No portão da entrada , o jovem tem uma lista de perguntas desde o nome, profissão, o motivo da visita e a organização a que pertencemos. De seguida, aguardamos pela resposta dos chefes do caracol para poder visitar a aldeia. Por surpresa, a espera não foi longa e ao longo de uma hora o jovem encapuzado acompanhou-nos pela aldeia. Não é permitido tirar fotografias a pessoas, apenas aos edifícios. Os casebres de madeira são pintados com desenhos alusivos a todo o movimento zapatista. Caracóis, mulheres de armas em punho e de lenços a tapar a face, frases de rebeldia. Um conjunto de casebres ao longo da encosta, clínica médica, lojas de artesanato, escola, campos lavrados. Por ser sábado, o movimento nas ruas é pequeno, todos se encontram dentro das suas casas e as crianças encontram-se agrupadas no adro da escola. O jovem que nos acompanha não comenta nada e todas as perguntas têm respostas curtas: sim, não, não sei. Se queríamos ver respondidas algumas das nossas dúvidas, não seria ele que nos iria responder. O caracol estava fechado em si mesmo, apenas vive a sua vida dentro da sua ideologia, com sua independência, com a sua cultura. Já não importa sensibilizar as pessoas e o mundo sobre esta forma de vida. Talvez porque o próprio mundo nunca os iria entender…

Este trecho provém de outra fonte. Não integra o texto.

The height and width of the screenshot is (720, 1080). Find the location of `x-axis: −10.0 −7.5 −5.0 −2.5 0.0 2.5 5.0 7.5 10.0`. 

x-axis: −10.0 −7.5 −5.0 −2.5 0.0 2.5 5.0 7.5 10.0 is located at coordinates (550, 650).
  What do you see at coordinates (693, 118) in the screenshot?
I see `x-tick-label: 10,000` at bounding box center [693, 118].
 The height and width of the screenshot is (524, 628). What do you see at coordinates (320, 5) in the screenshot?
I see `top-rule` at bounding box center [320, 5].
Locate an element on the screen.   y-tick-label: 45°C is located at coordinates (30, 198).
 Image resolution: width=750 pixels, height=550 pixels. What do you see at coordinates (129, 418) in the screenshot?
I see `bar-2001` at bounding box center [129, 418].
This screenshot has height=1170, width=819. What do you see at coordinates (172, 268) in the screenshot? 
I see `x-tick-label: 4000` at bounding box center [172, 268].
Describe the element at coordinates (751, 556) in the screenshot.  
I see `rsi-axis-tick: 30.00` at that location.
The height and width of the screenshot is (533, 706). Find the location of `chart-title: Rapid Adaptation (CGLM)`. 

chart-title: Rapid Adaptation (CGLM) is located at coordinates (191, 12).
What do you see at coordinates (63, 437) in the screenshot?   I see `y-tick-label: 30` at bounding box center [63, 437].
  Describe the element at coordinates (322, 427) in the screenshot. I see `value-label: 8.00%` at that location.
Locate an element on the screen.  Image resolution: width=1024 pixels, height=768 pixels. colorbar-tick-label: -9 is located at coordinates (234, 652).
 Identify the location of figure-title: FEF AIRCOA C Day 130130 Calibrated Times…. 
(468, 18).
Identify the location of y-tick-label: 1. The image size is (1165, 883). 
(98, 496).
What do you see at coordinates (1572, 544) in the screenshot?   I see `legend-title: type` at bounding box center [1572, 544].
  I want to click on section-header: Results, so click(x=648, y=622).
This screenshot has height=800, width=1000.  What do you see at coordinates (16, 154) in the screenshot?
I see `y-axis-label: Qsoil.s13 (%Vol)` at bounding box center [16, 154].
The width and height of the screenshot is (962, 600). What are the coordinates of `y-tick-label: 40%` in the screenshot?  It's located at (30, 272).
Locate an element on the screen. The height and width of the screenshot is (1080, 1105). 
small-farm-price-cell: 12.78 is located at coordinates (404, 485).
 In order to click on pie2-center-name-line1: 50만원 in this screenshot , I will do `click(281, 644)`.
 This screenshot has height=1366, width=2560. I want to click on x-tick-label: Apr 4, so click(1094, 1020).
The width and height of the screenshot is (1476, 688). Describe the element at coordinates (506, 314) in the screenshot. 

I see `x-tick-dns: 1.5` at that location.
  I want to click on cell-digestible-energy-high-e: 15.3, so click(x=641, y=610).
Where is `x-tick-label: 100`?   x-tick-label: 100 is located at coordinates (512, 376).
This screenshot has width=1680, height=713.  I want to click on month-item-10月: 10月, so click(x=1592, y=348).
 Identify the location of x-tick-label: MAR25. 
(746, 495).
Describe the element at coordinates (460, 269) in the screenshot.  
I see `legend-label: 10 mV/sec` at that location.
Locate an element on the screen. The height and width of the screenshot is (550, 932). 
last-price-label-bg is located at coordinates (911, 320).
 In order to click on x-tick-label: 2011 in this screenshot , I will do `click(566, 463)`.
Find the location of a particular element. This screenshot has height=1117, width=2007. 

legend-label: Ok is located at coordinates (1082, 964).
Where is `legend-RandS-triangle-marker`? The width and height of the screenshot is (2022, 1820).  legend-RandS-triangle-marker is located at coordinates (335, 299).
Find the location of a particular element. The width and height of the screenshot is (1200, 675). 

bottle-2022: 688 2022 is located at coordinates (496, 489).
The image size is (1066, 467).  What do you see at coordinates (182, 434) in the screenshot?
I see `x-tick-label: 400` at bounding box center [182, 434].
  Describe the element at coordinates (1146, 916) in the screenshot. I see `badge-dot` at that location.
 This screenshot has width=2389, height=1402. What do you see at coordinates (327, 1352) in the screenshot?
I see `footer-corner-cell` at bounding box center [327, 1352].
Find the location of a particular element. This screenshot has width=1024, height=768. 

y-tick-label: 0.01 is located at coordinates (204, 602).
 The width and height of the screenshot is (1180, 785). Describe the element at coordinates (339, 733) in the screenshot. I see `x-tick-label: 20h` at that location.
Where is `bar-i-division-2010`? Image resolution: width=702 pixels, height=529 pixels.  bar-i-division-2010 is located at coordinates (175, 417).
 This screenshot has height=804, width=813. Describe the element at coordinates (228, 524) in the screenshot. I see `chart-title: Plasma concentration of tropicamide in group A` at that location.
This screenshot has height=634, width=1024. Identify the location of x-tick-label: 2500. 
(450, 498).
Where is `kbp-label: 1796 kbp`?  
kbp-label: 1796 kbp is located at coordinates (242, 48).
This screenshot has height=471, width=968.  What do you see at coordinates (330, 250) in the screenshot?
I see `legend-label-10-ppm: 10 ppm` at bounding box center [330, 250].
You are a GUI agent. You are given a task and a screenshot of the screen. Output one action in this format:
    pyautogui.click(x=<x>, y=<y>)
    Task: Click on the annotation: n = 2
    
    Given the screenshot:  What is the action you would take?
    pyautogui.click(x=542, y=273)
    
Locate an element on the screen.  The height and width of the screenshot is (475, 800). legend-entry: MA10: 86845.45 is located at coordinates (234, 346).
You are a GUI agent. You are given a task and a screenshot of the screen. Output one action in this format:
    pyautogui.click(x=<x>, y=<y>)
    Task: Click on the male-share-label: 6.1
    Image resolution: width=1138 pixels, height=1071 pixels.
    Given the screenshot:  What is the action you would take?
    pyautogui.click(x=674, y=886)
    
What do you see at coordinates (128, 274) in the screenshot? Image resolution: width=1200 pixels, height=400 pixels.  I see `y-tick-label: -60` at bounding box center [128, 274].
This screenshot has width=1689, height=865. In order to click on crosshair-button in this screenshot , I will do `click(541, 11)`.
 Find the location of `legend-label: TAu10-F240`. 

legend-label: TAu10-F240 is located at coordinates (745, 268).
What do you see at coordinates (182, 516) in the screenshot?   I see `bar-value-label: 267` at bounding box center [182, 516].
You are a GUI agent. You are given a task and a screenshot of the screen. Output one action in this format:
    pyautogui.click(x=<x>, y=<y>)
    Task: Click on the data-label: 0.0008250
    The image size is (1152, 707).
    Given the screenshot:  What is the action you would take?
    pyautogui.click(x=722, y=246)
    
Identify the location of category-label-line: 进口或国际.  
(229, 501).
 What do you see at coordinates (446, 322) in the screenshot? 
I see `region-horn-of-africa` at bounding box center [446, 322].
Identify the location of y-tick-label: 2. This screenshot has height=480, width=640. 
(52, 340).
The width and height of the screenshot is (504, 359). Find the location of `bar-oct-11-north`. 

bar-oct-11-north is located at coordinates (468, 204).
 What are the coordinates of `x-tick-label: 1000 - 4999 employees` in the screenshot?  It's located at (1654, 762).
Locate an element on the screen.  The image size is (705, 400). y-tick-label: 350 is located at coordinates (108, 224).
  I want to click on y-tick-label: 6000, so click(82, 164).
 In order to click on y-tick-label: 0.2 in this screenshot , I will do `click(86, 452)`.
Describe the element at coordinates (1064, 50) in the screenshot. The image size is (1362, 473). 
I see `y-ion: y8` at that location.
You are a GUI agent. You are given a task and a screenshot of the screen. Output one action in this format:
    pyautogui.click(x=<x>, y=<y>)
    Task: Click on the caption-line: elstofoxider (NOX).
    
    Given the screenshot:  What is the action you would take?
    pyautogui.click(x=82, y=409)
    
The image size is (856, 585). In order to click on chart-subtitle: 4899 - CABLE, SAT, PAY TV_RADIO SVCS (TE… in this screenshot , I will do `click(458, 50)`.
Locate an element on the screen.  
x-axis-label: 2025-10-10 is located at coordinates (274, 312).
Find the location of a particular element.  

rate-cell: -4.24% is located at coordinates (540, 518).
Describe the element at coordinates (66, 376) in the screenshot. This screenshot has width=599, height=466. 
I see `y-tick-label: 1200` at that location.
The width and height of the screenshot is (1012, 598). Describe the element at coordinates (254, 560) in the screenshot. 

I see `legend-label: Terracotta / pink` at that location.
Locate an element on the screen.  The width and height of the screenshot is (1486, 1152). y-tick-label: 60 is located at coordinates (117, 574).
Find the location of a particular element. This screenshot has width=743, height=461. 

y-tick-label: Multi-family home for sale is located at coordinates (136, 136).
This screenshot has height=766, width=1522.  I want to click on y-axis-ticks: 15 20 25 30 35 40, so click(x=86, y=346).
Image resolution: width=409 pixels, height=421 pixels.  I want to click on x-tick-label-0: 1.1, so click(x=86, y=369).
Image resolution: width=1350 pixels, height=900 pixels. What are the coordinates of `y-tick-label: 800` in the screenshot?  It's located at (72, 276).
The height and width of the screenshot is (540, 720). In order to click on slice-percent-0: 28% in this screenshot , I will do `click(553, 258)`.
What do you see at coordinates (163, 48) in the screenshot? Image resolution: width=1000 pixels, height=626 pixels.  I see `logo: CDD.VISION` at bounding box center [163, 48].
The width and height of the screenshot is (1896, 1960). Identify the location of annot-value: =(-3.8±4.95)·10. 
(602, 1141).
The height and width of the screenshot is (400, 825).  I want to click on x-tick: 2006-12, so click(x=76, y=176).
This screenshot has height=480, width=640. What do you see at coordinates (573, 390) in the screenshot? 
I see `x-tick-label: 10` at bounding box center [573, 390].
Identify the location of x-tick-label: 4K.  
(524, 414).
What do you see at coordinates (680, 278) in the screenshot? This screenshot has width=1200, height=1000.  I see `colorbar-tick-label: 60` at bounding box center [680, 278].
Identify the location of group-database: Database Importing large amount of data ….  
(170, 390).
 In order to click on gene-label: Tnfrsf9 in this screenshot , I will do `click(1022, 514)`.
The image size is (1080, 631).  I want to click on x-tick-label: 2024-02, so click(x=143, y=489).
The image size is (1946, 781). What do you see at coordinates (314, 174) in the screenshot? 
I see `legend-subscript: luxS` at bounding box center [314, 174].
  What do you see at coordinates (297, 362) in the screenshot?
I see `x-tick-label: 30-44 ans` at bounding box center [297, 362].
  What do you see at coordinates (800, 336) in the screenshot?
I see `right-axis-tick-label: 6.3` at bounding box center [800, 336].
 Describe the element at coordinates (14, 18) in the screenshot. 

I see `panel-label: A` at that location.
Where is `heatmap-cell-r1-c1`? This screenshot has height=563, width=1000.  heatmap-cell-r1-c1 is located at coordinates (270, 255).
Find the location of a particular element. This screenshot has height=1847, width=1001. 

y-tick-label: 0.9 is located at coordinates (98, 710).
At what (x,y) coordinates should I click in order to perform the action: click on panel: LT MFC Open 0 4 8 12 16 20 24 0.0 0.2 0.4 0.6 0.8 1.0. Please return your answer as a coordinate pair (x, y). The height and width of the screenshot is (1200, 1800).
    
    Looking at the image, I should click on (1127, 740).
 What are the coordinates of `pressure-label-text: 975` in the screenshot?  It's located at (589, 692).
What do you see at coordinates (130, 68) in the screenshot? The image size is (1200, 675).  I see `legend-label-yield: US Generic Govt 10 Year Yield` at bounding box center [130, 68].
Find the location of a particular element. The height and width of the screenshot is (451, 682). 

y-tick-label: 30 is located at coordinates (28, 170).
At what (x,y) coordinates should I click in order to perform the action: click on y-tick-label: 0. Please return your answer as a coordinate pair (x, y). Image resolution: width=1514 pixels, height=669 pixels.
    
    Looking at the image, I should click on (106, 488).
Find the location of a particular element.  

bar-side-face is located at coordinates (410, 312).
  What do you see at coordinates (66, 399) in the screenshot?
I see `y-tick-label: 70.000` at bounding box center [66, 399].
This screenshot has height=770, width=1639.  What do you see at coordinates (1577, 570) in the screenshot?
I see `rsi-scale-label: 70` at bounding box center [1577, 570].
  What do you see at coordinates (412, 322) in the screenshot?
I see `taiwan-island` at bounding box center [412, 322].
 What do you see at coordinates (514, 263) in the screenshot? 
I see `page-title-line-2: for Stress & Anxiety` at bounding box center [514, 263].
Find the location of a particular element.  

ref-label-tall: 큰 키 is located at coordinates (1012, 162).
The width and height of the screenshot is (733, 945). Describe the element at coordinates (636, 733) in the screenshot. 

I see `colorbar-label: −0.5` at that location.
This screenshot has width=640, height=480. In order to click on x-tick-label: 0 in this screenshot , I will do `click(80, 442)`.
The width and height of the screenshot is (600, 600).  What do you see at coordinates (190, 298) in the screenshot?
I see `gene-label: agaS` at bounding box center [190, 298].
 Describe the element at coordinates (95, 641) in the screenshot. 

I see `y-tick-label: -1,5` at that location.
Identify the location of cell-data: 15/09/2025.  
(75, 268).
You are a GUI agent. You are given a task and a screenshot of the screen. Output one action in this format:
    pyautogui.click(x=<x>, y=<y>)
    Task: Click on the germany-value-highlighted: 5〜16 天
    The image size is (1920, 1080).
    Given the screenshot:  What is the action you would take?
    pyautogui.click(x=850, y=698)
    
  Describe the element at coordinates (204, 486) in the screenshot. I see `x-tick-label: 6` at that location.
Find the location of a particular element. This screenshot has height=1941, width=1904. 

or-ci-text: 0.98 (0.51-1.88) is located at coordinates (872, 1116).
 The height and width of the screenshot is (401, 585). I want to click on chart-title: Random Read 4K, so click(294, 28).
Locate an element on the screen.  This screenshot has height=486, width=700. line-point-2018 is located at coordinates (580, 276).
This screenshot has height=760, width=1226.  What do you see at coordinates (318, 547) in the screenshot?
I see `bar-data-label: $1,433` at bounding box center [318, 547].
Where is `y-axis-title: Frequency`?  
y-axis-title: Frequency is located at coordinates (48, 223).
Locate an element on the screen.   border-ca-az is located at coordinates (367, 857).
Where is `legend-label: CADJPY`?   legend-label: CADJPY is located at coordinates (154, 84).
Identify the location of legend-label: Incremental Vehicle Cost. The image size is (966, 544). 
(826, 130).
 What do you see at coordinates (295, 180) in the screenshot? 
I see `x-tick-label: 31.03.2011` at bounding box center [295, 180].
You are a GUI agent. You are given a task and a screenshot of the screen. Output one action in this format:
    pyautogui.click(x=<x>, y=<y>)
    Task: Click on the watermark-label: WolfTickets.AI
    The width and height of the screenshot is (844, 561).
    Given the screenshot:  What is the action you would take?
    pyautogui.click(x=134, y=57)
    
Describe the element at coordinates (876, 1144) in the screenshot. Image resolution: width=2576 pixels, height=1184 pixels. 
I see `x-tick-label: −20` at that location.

Sandra saiu dali contente por conhecer a aldeia zapatista, movimento que tanto aprecia mas que pouco sabe explicar. E eu sai com todas as dúvidas. O taxi de volta deixa-nos em San Andres. Não há viagem directa de volta e aquela paragem fez-nos conhecer mais uma povoação. À volta do adro da igreja, homens e mulheres passeiam e aguardam a hora passar nos bancos do jardim. Mais adiante, um grupo de homens de alta responsabilidade da igreja encontram-se sentados à sombra. Eles usam trajes tradicionais de lã negra sobre uma camisa branca. À cintura um cinturão vermelho e uma bolsa de couro. E os chapéus de palha seguram um conjunto de fitas coloridas. Em família entram pela igreja para adorar acendendo velas junto aos altares. Os olhares curiosos sobre nós, era inevitável, as únicas turistas da aldeia. À entrada da igreja, Carlos aproxima-se de mim como quem quer conversa e eu aproveito para a curiosidade vasculhar. A conversa era ligeira, sobre trajes tradicionais e costumes da aldeia, até que o tom de voz muda quando lhe digo que estivemos em Oventic. Também ele tinha sido delegado do movimento até ao momento que a população desacreditou quando os líderes tomaram mais poder e a desigualdade surgiu dentro do caracol. Conta que terá sido por volta de 2009 e o movimento estava cheio de força, todos juntos, um bem global. Mas assim que que se perceberam que os bens não erão distribuídos pelos indígenas a história mudou de rumo. Não percebo se na mesma altura ou pouco depois o governo começou a ajudar mais aldeias e tudo em conjunto mudou o rumo da história daquela aldeia.
Aquela história, a pequena comunidade fechada e as montanhas deixaram muito por contar. No México ainda se vive com novo e o velho mundo, com as populações indígenas e as novas gerações do capitalismo. Nestas montanhas há muito para descobrir e ainda só estou no primeiro dia.